To make this an editable calendar, we'd want the event objects 
themselves to be trellis.Components, with cells describing the start 
time, duration, etc.  For a pure read-only calendar, it doesn't 
matter because any change to Calendar.events triggers the recalc of 
all currently-cached views.  But for an editable calendar, we want 
recalcs to be triggered by changes to the events themselves as well.

Of course, once there are enough events that we don't want to scan 
the entire list of them every time there's a change, things may have 
to get a bit more sophisticated, using the "fact base" model to do 
many-to-many indexing, as described in my previous posts.

The idea is that an event may map to any number of Days, and 
conversely, a Day can refer to any number of Events.  In order to 
prevent re-scanning an entire database worth of Events and 
recalcuating for every Month or Day, we could use a hub-and-spokes 
model to update only the Days with changed Events.

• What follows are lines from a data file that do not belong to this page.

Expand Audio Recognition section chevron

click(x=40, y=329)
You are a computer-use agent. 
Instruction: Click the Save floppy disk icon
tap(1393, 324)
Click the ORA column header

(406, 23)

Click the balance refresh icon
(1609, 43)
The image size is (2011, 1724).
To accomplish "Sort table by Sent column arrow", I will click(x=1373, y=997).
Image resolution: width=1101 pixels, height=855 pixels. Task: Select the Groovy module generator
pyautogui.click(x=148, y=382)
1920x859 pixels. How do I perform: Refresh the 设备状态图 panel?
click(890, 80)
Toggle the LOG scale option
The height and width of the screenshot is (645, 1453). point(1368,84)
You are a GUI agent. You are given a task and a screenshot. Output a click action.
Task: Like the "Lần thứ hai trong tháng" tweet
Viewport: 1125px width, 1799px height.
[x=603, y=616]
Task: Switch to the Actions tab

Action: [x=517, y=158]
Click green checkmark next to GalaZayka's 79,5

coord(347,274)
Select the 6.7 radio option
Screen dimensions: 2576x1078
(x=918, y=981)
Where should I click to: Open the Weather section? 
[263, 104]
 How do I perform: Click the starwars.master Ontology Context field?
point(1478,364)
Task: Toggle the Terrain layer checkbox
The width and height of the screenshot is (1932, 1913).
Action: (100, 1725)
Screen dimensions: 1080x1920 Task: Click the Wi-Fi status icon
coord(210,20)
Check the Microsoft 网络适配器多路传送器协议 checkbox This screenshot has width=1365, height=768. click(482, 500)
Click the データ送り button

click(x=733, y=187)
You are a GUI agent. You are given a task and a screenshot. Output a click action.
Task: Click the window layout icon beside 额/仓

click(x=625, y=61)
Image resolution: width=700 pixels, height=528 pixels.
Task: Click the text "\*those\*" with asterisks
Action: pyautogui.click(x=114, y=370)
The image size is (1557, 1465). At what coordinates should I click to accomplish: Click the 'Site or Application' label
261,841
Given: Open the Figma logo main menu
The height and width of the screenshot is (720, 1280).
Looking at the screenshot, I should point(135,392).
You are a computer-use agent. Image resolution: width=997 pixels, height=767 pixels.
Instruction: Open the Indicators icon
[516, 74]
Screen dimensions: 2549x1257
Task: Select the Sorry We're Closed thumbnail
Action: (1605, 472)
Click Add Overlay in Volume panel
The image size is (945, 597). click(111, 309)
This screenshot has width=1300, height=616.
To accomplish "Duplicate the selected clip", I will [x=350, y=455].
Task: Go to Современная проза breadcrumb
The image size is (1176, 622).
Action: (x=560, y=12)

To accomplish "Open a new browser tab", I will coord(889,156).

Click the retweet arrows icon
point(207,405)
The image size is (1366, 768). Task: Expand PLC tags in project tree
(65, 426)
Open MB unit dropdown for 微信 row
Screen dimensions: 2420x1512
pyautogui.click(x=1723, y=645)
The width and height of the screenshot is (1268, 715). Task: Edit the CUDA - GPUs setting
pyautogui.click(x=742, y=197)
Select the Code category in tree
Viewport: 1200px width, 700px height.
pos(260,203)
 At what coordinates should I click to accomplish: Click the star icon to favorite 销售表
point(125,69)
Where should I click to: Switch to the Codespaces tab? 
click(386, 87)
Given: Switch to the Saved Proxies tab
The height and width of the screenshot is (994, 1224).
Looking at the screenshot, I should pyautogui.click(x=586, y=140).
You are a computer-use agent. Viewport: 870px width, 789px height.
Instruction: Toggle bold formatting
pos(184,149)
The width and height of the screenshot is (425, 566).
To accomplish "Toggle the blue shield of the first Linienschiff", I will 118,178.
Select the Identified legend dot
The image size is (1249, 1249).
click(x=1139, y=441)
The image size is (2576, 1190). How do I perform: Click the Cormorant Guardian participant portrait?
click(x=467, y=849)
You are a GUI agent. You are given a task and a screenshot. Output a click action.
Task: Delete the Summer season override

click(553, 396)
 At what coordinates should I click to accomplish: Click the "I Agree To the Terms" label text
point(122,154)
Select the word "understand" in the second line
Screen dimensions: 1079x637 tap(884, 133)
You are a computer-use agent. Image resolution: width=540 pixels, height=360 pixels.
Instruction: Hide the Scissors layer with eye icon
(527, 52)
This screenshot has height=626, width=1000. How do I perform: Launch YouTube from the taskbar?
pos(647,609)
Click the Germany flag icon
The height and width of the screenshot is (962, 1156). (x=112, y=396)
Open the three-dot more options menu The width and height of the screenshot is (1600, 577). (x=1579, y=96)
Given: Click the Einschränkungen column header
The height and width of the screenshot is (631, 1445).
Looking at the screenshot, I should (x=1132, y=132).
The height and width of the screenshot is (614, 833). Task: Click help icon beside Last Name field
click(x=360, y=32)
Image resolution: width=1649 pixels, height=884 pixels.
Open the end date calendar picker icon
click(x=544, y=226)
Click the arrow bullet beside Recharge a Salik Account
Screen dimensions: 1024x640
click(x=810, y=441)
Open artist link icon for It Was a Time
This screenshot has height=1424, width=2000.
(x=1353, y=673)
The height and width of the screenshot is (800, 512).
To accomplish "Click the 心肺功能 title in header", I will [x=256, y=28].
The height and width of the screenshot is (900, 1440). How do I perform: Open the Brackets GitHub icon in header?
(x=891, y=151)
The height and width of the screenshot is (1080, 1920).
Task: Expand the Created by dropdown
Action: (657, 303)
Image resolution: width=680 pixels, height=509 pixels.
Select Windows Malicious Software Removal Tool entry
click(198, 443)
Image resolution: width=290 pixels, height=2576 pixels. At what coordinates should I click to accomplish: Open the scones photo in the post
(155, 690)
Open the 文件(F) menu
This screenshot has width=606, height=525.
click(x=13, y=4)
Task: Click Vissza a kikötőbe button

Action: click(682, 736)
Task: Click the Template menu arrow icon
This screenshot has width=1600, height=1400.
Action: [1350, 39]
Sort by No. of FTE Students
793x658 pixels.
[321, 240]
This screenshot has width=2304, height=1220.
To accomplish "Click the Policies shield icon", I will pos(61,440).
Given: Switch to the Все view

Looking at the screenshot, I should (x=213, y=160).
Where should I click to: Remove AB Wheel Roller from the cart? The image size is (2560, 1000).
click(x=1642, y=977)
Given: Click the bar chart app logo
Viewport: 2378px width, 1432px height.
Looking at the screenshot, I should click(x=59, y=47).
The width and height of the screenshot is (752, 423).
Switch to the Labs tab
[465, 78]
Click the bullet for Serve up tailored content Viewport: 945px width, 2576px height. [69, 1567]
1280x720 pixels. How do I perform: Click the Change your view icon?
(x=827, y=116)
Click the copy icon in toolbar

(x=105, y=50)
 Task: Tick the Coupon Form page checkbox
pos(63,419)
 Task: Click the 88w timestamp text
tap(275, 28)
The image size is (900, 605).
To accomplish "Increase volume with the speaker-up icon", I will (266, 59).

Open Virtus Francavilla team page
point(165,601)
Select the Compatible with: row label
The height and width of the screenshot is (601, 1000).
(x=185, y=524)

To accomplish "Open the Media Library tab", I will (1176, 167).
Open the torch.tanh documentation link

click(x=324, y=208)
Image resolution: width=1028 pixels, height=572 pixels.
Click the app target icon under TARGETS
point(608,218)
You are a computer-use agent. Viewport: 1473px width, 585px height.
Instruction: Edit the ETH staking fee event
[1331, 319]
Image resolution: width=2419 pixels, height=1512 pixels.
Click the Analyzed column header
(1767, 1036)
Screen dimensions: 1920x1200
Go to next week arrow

The rough concept is that you set up events so that when you modify 
them, you are adding them to a list of changes to the Calendar that 
includes before-and-after information about the changes.  The 
Calendar then uses this information inside an "update" rule that 
figures out the set of before and after occurrences of the changed 
events, within the scope of the currently-cached months (i.e., the 
months being viewed), and directly notifies Day objects of the 
changes (by setting the Day.items to an updated set), rather than 
causing a database rescan for all months and days.

Essentially, the Cell() objects created by Calendar and Month in the 
above sketches would be replaced with Spoke() objects (once those 
exist!) that are tied to the Calendar's "update" cell.  The update 
cell rule would read the changed events info, and update the cached 
Spokes.  Thus, changes to individual events or recurrence rules would 
not require a pass over the entire database, although it would still 
be required for displaying new months.

Of course, there are many other ways to optimize the "database" to 
avoid unnecessary processing, especially for non-recurring events, 
and events with sufficiently less-than-infinite repetitions.  For 
that matter, one could always replace the idea of a Month with the 
idea of a Year -- the processing time for recalculation wouldn't 
change substantially (at least for anything that isn't a daily 
event), but you wouldn't have to do it as many times.

Finally, note that none of this stuff is tied to UI code in any way; 
you could implement separate platform-native UI's over it if you 
wanted to, or have a command-line or curses UI!  You also can easily 
unit test the whole thing, because again, there's no GUI code.

For views that only display events or busy-shading, all they need to 
be able to do is ask a Calendar for a Day (via a cell rule, so they 
get refreshed when things change).  For views that allow editing or 
direct manipulation of events, you of course need some code that sets 
cells on the Event objects, ala the EditBridge stuff.

You may also want some other trellis components to manage things like 
the idea of "what month/week/day am I viewing" and implement commands 
like "move forward/backward a day/week/month" in the 
display.  Components like these can also be written independently of 
the UI, and thus unit tested as well.